I want to save my output in .csv. When I am running my while loop and saving the output, My output is only saving for the last iteration. Its not saving my all iteration value.

Also, I want to skip the zero value rows while printing my output.

This is my code:

import pandas as pd `#pandas library
sample = pd.DataFrame(pd.read_csv ("Sample.csv")) #importing .csv as pandas DataFrame

i = 0
while (i <= 23):
    print('Value for', i) `#i vale`
    sample2 = (sample[sample['Hour'] == i])`#Data for every hour`
    sample3 = (sample2[(sample2['GHI']) == (sample2['GHI'].max(0))]) `#Max value from sample3 DataFrame`
    sample3 = sample3.loc[sample3.ne(0).all(axis=1)]`ignoring all rows having zero values`
    print(sample3)  `print sample3`
    sample3.to_csv('Output.csv')`trying to save for output after every iteration`
    i = i + 1
Vishwas
  • 343
  • 2
  • 13
  • 2
    if you want to save after iteration, you should rename your output after each iteration, e.g. `sample3.to_csv(f'Output{i}.csv')`. – Quang Hoang Oct 17 '19 at 13:03
  • Or you can use `mode='a'` inside to_csv() to append. – vb_rises Oct 17 '19 at 13:03
  • Thank you your input. yes I am able to get my all data without overwriting. but I am getting all the row header after my all iteration. e.g.

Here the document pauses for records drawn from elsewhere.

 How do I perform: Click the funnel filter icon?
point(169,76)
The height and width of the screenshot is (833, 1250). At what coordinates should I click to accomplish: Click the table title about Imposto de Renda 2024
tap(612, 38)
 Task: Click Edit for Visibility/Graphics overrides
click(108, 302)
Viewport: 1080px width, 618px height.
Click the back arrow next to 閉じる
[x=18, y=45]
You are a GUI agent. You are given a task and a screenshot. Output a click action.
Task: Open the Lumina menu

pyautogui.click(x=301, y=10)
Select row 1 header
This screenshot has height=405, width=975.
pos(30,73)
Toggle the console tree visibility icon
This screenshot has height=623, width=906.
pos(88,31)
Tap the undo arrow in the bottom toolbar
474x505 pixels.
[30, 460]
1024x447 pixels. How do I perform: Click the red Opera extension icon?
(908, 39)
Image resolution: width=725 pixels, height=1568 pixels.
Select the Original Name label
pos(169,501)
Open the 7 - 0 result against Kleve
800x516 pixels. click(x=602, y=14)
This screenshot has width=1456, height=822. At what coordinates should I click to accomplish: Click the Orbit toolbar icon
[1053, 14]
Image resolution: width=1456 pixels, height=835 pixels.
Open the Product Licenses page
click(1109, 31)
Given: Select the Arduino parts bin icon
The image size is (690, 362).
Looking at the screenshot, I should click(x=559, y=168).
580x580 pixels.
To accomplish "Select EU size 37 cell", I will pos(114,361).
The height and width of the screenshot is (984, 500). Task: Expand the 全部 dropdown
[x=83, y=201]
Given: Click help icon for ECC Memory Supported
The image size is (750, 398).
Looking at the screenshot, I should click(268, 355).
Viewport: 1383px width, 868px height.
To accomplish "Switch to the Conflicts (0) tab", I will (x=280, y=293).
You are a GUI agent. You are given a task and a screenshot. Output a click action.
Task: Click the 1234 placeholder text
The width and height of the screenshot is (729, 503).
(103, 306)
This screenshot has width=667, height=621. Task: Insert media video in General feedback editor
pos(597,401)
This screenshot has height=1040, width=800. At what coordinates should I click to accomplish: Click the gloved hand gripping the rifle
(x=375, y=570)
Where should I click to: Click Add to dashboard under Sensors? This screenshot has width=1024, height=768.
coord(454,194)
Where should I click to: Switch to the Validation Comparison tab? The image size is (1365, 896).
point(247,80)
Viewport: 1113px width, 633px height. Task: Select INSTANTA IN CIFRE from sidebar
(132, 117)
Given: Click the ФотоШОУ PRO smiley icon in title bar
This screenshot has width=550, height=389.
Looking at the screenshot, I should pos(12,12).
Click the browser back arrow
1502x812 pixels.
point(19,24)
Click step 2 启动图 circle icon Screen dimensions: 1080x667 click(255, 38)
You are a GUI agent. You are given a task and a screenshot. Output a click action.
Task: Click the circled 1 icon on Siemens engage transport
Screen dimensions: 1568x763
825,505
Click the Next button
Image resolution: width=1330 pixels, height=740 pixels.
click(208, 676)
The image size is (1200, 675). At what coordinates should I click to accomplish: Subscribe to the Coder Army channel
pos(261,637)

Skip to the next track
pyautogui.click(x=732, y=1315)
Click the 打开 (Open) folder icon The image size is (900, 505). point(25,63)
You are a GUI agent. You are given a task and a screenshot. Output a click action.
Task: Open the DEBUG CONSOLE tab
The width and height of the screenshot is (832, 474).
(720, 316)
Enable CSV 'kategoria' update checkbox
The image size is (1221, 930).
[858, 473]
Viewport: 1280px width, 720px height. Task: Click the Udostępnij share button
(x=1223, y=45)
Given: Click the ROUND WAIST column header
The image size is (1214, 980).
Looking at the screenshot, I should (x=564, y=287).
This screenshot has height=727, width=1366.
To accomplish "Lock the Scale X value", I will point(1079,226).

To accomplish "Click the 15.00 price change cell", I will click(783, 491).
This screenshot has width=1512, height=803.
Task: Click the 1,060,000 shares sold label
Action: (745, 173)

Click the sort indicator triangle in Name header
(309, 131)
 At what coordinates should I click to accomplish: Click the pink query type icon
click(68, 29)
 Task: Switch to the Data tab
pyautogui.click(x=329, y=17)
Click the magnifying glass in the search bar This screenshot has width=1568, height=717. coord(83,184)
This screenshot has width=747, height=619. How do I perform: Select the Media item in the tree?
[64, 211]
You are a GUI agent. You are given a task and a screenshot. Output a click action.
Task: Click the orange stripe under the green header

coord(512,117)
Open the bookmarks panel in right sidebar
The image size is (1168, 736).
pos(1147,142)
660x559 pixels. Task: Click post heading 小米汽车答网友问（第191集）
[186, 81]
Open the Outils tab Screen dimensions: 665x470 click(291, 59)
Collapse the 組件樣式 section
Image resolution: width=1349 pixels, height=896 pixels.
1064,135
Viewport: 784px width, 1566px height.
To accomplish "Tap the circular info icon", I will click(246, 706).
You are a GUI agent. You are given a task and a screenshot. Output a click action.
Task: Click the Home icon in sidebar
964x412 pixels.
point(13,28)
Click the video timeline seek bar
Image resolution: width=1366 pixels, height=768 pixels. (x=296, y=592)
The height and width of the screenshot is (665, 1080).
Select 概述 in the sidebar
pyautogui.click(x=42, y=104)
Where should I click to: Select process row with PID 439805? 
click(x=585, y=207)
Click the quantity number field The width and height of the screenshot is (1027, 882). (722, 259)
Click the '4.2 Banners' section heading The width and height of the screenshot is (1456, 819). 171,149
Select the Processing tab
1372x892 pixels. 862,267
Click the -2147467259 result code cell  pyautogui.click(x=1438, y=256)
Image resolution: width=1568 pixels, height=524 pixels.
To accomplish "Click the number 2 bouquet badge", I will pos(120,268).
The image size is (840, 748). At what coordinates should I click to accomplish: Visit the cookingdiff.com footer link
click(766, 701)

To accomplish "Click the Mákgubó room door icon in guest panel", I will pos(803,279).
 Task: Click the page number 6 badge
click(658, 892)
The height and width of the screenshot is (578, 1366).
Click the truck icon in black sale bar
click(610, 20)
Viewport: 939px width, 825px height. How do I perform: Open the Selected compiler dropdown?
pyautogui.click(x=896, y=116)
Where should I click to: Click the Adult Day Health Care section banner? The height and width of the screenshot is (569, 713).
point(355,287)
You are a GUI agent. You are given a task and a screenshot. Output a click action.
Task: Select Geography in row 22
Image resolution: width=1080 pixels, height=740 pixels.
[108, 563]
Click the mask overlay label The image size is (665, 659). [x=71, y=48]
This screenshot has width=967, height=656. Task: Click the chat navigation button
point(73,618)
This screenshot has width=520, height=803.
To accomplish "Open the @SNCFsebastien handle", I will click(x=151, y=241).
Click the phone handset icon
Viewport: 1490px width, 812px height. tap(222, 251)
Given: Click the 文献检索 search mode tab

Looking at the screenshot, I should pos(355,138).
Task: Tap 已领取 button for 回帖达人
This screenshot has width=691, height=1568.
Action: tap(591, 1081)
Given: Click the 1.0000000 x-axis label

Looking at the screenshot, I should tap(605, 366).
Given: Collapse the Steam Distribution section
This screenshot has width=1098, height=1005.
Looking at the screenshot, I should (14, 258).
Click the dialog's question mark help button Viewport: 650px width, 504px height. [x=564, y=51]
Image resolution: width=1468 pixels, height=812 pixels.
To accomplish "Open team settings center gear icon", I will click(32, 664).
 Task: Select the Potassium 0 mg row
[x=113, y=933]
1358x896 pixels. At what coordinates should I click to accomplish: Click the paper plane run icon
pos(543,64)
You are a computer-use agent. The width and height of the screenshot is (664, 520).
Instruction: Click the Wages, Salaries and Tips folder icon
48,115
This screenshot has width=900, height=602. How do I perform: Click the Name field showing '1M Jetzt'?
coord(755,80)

Year Month Day Hour Minute DHI DNI GHI Dew Point Surface Albedo Wind Direction Wind Speed Temperature Pressure 3917 2005 6 13 5 30 34 363 78 10 0.129 116.5 4 13 1010 Year Month Day Hour Minute DHI DNI GHI Dew Point Surface Albedo Wind Direction Wind Speed Temperature Pressure 3918 2005 6 13 6 30 62 656 265 11 0.129 134.1 4.8 16 1010 Year Month Day Hour Minute DHI DNI GHI Dew Point Surface Albedo Wind Direction Wind Speed Temperature Pressure – Shriganesh Patil Oct 17 '19 at 13:12
  • Its repeatedly printing row title after every iteration. I dont want to do it – Shriganesh Patil Oct 17 '19 at 13:14
  • @ShriganeshPatil what you can do is `if i == 0`, then add `header = True` in the to_csv() method. else `header = False`. – vb_rises Oct 17 '19 at 13:27

2 Answers2

0

An other way of doing what you want to do is to get rid of your loop, like this :

sample_with_max_ghi = sample.assign(max_ghi=sample.groupby('Hour')['GHI'].transform('max'))
sample_filtered = sample_with_max_ghi[sample_with_max_ghi['GHI'] == sample_with_max_ghi['max_ghi']]
output_sample = sample_filtered.loc[sample_filtered.ne(0).all(axis=1)].drop('max_ghi', axis=1)
output_sample.to_csv('Output.csv')

Some explanations :

1.

sample_with_max_ghi = sample.assign(max_ghi=sample.groupby('Hour')['GHI'].transform('max'))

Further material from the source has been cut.